▸ What the exercise asks
Report every line of the records beneath this task that holds the string "info".

:: Data under study

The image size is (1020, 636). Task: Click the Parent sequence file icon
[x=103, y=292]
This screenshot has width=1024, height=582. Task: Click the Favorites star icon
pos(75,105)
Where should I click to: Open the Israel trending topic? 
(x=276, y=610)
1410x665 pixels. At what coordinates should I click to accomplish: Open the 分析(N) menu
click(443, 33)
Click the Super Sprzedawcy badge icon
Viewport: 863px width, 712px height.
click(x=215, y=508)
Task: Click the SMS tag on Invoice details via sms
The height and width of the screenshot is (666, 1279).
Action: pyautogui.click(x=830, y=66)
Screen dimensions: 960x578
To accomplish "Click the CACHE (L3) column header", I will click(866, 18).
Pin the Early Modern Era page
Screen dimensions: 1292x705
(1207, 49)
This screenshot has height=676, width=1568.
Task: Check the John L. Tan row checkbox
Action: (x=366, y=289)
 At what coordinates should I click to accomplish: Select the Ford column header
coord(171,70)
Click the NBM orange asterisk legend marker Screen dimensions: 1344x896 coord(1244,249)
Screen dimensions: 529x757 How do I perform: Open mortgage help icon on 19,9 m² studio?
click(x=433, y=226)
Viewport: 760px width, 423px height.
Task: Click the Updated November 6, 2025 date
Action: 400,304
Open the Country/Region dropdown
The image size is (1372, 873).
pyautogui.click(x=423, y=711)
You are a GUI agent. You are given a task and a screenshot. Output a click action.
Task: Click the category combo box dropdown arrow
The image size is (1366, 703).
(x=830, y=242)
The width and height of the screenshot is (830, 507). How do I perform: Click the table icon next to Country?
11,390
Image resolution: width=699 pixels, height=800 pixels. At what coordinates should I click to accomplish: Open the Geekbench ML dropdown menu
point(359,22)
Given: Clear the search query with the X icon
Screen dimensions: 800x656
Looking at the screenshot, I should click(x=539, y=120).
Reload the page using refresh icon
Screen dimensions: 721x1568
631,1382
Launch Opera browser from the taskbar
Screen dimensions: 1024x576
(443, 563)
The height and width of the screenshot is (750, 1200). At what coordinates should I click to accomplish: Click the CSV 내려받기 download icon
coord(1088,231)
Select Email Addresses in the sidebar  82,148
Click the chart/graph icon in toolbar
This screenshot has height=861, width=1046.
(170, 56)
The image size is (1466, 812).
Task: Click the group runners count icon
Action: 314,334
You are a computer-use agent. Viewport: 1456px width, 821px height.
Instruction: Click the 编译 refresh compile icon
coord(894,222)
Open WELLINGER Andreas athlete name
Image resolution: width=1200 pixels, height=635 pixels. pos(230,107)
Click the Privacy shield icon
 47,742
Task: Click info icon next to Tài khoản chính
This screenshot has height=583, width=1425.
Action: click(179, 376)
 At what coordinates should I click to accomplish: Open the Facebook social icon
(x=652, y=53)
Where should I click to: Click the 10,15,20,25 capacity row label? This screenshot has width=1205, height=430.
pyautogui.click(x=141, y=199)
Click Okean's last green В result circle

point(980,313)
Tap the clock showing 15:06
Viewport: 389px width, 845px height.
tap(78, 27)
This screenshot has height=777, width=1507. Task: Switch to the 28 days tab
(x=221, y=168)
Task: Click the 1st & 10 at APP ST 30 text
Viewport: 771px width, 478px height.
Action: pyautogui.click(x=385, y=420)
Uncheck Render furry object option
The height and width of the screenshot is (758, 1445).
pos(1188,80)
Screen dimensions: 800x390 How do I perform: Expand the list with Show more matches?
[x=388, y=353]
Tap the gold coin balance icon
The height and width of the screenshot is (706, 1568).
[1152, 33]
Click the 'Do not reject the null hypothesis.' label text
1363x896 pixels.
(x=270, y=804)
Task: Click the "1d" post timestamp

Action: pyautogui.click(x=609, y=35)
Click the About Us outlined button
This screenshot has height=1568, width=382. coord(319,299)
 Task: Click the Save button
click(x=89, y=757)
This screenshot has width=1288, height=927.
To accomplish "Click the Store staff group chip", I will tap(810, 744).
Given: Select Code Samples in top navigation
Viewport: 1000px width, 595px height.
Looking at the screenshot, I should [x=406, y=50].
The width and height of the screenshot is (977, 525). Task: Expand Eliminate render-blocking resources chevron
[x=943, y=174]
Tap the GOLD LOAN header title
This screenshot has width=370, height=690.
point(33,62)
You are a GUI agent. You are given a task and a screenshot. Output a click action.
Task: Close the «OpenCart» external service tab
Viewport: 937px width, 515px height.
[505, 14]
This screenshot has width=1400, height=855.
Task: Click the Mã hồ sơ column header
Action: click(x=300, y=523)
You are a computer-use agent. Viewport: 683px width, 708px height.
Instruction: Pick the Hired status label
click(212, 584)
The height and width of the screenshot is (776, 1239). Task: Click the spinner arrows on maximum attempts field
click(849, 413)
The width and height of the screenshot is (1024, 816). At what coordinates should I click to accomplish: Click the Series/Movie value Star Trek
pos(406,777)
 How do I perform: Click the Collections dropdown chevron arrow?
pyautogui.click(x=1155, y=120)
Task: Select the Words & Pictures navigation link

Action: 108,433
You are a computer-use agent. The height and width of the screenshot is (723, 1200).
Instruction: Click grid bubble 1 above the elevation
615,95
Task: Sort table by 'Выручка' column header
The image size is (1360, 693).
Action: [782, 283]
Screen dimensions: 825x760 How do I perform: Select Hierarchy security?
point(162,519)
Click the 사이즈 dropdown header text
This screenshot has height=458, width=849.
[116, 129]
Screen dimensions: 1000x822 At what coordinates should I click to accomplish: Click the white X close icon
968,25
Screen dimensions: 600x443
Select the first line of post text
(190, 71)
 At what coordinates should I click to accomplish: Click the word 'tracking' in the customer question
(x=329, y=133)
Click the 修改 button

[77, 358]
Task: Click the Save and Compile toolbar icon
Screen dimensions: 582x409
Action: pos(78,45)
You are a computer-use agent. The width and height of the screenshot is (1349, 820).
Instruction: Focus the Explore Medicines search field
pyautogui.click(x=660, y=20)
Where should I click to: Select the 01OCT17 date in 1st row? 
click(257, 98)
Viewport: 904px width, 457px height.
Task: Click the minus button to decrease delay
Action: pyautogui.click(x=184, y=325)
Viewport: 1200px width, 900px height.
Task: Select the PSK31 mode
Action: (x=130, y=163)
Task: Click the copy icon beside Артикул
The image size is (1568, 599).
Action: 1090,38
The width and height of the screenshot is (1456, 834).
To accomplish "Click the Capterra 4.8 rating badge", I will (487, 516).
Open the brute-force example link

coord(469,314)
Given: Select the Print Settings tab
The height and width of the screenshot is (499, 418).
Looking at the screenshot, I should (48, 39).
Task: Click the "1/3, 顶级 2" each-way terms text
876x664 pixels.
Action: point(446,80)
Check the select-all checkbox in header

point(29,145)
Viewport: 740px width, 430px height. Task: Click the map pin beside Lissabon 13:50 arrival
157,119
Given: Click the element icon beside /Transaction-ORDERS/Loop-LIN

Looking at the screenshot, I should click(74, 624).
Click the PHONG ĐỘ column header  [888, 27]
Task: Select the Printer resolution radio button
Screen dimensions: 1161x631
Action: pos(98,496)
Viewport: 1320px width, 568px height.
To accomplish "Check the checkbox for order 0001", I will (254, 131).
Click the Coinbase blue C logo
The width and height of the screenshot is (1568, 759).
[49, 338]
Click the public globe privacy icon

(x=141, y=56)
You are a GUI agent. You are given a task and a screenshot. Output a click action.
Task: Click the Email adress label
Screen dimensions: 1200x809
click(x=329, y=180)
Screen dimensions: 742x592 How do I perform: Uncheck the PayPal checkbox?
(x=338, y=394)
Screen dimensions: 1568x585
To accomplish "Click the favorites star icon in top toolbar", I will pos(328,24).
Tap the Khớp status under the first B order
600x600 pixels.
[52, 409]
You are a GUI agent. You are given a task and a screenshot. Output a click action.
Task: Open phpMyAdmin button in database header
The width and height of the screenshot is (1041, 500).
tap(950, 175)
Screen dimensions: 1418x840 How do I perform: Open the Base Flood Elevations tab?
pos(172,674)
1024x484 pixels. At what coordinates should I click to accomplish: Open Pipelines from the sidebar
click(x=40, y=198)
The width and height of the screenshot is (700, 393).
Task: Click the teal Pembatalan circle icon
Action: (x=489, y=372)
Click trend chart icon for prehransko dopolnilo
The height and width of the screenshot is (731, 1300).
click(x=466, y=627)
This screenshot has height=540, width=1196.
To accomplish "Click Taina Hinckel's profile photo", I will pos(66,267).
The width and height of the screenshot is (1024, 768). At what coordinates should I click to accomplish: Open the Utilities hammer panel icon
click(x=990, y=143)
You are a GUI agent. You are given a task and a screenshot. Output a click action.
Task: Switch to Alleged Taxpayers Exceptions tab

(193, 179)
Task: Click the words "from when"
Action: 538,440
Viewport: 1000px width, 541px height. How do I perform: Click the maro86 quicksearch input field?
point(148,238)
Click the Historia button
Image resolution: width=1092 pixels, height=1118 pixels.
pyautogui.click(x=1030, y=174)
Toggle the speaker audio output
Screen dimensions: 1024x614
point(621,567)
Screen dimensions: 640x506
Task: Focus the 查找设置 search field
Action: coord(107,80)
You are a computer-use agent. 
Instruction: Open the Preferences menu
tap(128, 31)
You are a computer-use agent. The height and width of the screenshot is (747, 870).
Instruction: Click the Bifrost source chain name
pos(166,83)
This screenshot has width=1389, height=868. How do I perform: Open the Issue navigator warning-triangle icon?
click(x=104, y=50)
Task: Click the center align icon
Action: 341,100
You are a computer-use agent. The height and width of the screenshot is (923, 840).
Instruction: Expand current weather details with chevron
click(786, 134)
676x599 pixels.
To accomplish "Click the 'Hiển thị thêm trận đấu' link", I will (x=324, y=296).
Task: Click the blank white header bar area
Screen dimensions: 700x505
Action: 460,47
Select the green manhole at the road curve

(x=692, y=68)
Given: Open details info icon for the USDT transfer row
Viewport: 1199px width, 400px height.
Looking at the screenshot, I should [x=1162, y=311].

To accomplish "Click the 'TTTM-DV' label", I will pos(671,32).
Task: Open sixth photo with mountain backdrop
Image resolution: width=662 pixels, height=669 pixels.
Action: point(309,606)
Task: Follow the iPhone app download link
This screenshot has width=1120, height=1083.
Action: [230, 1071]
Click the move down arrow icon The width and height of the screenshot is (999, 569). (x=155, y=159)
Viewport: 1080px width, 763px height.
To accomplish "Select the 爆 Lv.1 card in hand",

::::

▸ Result of this task
Task: Click info icon next to Tài khoản chính
Given: Open details info icon for the USDT transfer row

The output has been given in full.